Unerheblich sind im Übrigen die Erwägungen der Beklagten, dass die Sicherheitsvorkehrungen sich bei der streitgegenständlichen Bahn im Rahmen des Üblichen gehalten haben, die Vorschriften des Rennsportverbandes sowie die Auflagen der Behörden eingehalten worden sind. Denn der Verkehrssicherungspflichtige hat eigenverantwortlich zu prüfen, welche Vorkehrungen zu treffen sind, damit niemand einen Schaden erleidet. Selbst wenn die Polizei oder andere Verwaltungsbehörden (z. B. Ordnungsamt, Gewerbeamt, Bauaufsichtsbehörde usw.) aus Gründen der Verkehrssicherung Überprüfungen vornehmen und daraufhin dem Sicherungspflichtigen auferlegen, bestimmte Vorkehrungen zu treffen, genügt dieser seinen Verpflichtungen nicht, wenn er lediglich diese Auflagen erfüllt, es aber unterlässt, selbständig zu prüfen, ob nicht darüber hinaus weitere Sicherungsmaßnahmen notwendig sind (vgl. BGH, VersR 1966, 165, 166 [BGH 07.12.1965 - VI ZR 149/64]; NJW 1975, 533 [BGH 26.11.1974 - VI ZR 164/73]). Genauso lag es hier.

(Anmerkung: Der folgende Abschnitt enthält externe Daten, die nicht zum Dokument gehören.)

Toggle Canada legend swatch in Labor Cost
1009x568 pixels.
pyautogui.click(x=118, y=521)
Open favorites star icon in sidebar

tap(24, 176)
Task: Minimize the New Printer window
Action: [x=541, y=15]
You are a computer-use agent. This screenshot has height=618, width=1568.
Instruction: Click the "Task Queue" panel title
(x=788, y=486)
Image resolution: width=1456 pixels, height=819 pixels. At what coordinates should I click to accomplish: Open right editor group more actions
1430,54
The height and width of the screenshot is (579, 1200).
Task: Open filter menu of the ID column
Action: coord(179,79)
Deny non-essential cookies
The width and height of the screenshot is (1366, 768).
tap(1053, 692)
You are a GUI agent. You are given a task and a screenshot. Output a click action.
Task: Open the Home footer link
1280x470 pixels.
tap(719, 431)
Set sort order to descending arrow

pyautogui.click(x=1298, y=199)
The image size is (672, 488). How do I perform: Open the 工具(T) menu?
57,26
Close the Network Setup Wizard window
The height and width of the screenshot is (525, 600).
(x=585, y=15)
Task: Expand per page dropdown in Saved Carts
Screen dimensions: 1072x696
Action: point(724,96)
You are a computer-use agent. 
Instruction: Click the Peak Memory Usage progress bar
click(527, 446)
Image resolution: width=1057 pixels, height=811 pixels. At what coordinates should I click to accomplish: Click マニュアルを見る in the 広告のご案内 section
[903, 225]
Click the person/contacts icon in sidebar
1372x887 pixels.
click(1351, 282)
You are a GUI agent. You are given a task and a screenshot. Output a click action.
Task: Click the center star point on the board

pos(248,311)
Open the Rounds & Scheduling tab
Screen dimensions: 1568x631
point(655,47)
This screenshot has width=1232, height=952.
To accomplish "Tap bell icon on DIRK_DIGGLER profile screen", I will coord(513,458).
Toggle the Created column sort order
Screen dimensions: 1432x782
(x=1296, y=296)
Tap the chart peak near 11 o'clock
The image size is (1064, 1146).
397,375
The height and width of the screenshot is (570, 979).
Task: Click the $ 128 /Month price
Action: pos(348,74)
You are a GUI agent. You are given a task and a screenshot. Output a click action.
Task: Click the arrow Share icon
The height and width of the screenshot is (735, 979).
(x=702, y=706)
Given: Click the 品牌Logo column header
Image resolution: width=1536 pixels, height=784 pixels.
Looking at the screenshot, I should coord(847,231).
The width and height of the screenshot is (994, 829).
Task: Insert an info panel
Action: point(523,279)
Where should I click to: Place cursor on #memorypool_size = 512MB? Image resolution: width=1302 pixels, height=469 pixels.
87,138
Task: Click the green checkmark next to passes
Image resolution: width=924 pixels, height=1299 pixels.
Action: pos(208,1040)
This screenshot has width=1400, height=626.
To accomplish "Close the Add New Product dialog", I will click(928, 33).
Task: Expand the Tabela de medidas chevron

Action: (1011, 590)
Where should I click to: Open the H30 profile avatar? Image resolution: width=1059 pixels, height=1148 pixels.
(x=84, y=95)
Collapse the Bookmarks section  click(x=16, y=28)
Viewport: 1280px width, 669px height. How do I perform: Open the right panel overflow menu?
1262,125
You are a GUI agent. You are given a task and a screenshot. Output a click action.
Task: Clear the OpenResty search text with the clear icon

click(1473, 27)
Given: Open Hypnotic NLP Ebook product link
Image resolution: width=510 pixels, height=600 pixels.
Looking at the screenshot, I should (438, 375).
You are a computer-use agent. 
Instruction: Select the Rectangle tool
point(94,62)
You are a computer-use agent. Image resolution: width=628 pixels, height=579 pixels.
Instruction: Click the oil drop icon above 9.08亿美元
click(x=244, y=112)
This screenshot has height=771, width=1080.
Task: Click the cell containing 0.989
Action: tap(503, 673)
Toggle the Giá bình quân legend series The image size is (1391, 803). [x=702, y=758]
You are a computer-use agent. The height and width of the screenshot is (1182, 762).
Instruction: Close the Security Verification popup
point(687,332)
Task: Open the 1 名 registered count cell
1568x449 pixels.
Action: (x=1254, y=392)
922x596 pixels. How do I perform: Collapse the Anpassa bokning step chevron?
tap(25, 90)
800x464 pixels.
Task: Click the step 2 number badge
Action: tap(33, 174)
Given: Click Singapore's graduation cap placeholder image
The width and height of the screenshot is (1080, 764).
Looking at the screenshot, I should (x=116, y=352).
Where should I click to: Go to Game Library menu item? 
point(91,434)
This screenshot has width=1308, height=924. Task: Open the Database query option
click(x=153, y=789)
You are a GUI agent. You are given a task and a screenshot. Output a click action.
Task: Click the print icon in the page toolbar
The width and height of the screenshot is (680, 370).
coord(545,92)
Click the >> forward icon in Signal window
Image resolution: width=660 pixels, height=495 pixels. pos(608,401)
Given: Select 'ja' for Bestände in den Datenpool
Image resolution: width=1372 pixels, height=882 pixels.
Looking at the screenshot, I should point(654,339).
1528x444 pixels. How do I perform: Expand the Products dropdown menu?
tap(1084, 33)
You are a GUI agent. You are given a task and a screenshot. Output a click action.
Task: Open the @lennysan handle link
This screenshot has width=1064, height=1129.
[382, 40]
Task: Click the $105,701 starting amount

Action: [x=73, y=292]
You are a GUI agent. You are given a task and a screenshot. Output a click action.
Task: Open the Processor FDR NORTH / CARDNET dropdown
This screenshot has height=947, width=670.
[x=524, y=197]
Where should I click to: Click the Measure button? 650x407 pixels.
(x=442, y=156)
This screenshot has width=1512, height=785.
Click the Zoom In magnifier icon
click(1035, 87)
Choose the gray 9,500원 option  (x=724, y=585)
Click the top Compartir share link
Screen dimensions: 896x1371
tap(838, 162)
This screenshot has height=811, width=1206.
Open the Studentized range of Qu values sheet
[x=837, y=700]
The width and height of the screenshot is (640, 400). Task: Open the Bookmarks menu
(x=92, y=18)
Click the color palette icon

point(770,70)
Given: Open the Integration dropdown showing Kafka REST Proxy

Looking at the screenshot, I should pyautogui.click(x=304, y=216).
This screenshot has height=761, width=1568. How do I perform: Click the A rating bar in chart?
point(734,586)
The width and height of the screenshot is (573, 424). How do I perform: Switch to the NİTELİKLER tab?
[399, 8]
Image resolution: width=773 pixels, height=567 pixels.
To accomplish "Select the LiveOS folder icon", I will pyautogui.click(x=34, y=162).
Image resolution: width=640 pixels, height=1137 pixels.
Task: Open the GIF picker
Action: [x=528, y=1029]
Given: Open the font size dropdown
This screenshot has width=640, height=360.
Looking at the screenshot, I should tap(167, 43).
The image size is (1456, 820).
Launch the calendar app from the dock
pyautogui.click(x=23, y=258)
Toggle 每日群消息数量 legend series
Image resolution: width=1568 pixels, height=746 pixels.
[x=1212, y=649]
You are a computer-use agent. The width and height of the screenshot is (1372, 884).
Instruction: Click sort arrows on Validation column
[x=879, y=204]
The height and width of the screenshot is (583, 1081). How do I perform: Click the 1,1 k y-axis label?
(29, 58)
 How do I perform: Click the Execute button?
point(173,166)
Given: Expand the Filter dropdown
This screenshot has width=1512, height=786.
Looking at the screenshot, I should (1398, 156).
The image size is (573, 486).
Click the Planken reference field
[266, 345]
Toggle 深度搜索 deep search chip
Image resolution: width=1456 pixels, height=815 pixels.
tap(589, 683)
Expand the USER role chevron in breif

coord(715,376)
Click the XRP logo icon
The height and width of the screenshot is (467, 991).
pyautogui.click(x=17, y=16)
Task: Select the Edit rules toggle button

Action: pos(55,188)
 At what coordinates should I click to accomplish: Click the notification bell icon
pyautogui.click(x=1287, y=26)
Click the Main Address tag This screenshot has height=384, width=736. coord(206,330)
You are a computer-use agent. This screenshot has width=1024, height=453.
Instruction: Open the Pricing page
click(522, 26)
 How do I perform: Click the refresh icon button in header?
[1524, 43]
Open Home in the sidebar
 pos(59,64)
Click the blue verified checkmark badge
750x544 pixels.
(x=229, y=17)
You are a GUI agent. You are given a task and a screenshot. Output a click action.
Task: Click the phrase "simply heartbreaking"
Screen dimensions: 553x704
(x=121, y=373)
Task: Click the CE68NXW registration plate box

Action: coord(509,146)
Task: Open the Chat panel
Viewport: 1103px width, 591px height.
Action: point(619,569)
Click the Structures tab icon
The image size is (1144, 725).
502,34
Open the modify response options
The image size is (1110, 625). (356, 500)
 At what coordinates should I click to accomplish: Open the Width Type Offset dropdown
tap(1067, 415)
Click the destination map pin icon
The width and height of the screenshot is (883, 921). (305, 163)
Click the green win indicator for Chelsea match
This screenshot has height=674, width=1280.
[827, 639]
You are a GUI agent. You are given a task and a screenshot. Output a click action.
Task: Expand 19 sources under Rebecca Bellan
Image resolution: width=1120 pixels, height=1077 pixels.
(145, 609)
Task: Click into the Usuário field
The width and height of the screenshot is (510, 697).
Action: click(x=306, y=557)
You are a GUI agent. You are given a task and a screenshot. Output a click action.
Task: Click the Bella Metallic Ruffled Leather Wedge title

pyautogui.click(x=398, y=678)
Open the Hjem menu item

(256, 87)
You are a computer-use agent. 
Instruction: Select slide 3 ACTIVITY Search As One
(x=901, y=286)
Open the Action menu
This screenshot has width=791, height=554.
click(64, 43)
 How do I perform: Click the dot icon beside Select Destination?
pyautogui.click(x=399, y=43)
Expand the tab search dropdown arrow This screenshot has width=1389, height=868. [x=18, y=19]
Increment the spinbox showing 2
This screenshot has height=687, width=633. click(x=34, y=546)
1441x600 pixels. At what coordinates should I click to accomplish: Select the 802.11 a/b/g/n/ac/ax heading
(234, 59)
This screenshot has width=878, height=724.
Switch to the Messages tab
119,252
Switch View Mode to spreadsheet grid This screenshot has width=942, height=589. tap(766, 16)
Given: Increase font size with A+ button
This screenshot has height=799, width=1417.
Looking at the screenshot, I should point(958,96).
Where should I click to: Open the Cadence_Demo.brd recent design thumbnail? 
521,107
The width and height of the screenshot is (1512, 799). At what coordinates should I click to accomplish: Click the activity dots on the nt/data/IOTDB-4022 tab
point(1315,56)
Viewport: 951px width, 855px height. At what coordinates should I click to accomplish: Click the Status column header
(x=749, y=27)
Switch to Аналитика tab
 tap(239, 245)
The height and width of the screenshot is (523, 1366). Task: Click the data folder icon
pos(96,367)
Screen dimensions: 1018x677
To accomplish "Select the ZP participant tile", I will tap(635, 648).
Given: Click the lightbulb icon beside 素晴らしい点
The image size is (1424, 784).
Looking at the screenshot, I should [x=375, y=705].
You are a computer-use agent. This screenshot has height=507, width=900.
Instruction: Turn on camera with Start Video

Der Beklagte hat lediglich die Auflagen Dritter umgesetzt, die darüber hinaus erforderlichen Maßnahmen, die ihm im Rahmen eigener Prüfung als notwendig hätten auffallen müssen, aber nicht ergriffen.

2. Die prozessualen Nebenentscheidungen folgen aus den §§ 91, 708 Nr. 11, 711, 713 ZPO.